» WHAT TO WORK ON
How many lines below contain the word "bottom"? Reply solely with the number.
:::::
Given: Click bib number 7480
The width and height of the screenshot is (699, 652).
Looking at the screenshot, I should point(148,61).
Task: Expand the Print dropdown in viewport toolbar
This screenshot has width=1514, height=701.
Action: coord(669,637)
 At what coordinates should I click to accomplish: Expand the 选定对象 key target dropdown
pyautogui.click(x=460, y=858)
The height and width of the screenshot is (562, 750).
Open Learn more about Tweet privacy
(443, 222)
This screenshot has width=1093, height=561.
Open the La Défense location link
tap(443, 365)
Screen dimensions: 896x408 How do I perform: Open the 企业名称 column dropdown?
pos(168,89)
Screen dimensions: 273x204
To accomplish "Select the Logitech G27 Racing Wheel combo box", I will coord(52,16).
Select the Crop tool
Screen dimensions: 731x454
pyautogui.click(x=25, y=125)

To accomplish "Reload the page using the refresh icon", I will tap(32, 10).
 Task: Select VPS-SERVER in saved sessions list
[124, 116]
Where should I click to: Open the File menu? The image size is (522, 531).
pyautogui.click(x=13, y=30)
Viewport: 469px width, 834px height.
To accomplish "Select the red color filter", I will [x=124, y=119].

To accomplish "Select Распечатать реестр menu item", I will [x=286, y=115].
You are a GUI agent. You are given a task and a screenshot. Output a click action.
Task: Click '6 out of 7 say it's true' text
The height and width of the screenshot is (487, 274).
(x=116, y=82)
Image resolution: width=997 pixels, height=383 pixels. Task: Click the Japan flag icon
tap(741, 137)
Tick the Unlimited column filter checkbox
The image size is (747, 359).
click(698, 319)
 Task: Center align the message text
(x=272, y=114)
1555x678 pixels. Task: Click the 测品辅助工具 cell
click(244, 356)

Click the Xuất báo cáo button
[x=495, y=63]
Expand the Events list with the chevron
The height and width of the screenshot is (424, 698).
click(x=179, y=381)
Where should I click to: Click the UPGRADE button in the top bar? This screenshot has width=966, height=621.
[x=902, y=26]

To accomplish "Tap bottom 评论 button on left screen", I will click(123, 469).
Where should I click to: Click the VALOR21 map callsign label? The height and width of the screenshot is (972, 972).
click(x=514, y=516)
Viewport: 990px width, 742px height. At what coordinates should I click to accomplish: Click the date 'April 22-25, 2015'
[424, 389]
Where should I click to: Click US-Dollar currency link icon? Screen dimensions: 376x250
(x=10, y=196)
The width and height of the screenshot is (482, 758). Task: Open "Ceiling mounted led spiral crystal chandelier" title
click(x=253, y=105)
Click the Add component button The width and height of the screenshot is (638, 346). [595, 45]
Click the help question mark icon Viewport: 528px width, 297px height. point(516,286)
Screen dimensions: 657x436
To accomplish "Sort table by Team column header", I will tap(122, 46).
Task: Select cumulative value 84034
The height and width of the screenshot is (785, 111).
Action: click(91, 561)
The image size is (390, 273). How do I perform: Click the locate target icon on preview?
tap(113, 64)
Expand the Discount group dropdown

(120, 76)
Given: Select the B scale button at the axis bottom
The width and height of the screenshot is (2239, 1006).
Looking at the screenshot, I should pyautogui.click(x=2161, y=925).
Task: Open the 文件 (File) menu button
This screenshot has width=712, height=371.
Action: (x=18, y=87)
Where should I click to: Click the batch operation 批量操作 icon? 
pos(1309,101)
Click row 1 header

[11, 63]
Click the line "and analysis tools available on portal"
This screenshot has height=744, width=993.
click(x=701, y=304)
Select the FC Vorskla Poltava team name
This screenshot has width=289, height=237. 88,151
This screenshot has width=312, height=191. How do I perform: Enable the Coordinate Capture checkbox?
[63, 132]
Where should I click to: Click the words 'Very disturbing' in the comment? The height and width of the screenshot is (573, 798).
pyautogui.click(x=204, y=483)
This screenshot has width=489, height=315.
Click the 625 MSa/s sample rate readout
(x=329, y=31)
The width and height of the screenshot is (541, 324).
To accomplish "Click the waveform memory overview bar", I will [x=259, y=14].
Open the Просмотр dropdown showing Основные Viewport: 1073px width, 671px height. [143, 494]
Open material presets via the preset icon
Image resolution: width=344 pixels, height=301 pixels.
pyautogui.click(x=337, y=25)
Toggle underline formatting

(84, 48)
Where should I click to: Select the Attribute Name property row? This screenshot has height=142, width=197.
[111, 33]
:::::
» WRITTEN RESPONSE
2